Die Kluft ist eklatant, auch in anderen Bereichen – und das zeigt die Folgen der Bildungsmisere für Gesellschaft und Demokratie: Das Interesse der jungen Menschen an politischen Themen ist zwar allgemein gestiegen, doch dazu haben allein Mitglieder der Ober- und Mittelschicht beigetragen. Auch hier zeigen sich Jugendliche aus sozial schwachen Familien resigniert.

Die Diagnose ist deutlich – die Reaktionen entsprechend heftig

Und nicht nur ihr Interesse an Nachrichten und gesellschaftlichen Debatten ist niedriger: Sie engagieren sich auch seltener sozial. „Aktivität und Engagement sind bildungs- und schichtabhängig“, so die Autoren in einer Zusammenfassung der Studie. „Je gebildeter und privilegierter die Jugendlichen sind, desto häufiger sind sie im Alltag aktiv für den guten Zweck.“ Zugleich gilt: Je weniger gebildet sie und ihre Eltern sind, desto mehr Zeit verbringen sie vor Fernseher und Computer, desto häufiger nutzen sie das Internet zum Spielen, desto seltener lesen sie.

Die Diagnose ist deutlich – die Reaktionen entsprechend heftig. „Die Gesellschaft schadet sich selbst massiv, wenn die Zukunftschancen der Kinder bereits im Kreißsaal ausgemacht sind“, sagte der Bundesvorsitzende der Grünen, Cem Özdemir. Er sprach von einem „Hilfeschrei an die Politik“. Es sei an der Zeit, „endlich für Chancengerechtigkeit in unserem Bildungssystem zu sorgen, gerade benachteiligte Kinder besser zu unterstützen und ideologische Debatten zu entsorgen“.

Jugendliche erwarten von Politikern und Parteien kaum etwas

Entscheidend für Lebenswege sei eine Unterstützung zum richtigen Zeitpunkt, sagt Wissenschaftler Albert. Bundesfamilienministerin Kristina Schröder (CDU) warb angesichts der Studienergebnisse für die frühkindliche Bildung. Die übernächste Shell-Jugendstudie werde zeigen, ob sich die geplanten Investitionen für Sprach- und Integrationsförderung auszahlen werden. Hierfür stünden von 2011 bis 2014 zusätzlich rund 400 Millionen Euro in sogenannten Brennpunkt-Kitas bereit.

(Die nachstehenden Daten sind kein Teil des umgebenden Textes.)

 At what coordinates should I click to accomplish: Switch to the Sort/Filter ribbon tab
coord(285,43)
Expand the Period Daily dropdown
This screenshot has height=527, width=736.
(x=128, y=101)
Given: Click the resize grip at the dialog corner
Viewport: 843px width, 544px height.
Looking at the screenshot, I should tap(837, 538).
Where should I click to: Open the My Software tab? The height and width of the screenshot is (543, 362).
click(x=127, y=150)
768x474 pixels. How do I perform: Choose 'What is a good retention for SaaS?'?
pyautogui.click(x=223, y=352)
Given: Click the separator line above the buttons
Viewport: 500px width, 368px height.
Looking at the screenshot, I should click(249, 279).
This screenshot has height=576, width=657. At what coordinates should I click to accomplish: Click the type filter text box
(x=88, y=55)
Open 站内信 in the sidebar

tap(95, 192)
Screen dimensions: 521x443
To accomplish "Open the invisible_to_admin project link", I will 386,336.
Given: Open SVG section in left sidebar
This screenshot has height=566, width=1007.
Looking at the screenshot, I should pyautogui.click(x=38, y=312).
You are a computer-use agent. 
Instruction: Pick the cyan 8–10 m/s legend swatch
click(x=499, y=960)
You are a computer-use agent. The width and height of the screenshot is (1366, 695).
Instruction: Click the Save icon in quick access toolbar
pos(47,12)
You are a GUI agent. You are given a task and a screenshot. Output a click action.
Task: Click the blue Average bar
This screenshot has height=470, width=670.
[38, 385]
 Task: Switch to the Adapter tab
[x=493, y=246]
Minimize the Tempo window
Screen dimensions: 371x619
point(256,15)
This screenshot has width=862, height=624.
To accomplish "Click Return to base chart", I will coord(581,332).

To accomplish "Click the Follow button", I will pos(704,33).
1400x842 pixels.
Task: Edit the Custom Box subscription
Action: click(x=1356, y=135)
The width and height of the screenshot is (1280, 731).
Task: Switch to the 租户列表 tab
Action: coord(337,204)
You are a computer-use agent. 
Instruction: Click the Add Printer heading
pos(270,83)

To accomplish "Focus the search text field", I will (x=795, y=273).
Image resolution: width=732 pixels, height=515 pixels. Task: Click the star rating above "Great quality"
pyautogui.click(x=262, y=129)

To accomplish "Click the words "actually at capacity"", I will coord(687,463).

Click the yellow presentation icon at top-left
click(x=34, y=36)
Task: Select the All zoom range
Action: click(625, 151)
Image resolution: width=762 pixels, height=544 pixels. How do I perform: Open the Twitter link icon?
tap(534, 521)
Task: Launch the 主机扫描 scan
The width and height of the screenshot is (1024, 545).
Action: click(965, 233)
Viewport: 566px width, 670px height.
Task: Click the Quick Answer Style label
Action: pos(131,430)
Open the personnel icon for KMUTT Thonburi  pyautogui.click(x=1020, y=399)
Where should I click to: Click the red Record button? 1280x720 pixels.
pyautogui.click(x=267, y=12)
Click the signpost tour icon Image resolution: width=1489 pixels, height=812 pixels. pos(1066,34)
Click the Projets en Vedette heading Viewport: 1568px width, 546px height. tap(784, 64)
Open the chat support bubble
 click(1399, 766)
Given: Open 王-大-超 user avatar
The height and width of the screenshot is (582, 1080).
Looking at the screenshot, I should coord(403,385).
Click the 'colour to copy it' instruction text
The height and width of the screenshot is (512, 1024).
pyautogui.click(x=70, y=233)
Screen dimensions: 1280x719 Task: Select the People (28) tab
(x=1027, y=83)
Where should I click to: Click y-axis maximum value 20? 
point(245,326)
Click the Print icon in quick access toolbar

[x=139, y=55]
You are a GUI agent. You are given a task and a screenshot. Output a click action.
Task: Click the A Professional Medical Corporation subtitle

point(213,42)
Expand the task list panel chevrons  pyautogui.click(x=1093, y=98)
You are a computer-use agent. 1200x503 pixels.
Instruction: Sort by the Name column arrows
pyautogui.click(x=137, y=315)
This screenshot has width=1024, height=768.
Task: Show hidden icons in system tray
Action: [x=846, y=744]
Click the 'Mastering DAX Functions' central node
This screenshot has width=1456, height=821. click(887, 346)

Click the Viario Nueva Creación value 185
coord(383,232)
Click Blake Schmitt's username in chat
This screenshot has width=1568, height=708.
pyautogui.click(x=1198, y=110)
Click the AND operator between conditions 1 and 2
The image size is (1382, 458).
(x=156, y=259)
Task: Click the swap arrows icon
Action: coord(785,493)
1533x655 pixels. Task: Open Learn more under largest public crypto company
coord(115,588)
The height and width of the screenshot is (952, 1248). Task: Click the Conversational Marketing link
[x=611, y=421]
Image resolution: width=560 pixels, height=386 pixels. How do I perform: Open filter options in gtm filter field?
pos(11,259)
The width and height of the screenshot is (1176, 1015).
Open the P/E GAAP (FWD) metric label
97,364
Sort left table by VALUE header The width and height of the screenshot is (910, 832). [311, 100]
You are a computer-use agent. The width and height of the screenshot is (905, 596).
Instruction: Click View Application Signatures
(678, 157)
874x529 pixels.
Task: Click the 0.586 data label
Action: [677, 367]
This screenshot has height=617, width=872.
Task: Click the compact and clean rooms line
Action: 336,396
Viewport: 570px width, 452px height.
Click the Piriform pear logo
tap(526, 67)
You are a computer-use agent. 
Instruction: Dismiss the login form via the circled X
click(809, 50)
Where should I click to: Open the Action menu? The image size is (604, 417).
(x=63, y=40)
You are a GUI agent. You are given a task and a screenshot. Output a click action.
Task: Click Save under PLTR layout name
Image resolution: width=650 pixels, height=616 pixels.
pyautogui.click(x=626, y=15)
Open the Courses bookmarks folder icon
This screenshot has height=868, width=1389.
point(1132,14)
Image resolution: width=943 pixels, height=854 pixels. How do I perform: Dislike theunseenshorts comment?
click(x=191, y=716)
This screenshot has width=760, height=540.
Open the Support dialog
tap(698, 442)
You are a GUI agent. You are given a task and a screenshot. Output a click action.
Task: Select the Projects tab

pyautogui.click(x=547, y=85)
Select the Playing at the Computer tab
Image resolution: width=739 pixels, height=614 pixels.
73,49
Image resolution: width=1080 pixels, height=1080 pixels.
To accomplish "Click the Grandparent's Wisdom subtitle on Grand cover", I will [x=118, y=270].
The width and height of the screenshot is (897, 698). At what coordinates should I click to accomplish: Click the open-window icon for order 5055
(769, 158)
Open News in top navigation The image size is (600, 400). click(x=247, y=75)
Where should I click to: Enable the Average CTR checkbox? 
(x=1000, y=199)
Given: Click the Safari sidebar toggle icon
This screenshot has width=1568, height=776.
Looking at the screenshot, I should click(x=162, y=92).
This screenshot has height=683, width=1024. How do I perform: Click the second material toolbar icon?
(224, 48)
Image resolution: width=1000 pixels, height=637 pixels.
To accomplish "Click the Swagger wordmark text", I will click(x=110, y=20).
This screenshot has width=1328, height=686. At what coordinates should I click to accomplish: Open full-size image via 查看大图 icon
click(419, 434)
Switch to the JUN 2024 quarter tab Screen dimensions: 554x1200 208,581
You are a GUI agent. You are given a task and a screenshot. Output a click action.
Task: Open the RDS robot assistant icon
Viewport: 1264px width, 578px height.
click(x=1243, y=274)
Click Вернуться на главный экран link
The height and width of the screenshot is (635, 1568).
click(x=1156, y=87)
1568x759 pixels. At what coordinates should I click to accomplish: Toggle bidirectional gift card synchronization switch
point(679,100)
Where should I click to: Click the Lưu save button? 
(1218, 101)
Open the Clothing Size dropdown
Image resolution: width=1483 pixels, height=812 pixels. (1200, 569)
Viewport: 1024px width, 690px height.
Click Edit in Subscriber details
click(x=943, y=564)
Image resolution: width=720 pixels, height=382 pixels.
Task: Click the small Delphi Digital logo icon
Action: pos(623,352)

So lange will die Fraktionsvorsitzende der Grünen, Renate Künast, nicht warten: Die heutigen Jugendlichen ohne Schulabschluss würden von der Bundesregierung ausgeblendet und vernachlässigt, kritisierte sie.

Die Jugendlichen selbst werden aus politischen Debatten oder Programmen nicht mehr und nicht weniger Hoffnung schöpfen: Ihr Vertrauen in Bundesregierung und Parteien ist ähnlich gering wie das in Banken.

Das Ergebnis der Studie wird das Bild der heutigen Jugend für die nächsten Jahre mit prägen: Kaum eine Untersuchung ist in diesem Bereich derart hoch angesehen und wird so häufig zitiert. Wer künftig gute Nachrichten über die Jugend von heute verbreiten möchte, kann sich auf sie beziehen. Wer Belege für Missstände sucht, wird ebenfalls nicht um sie herumkommen.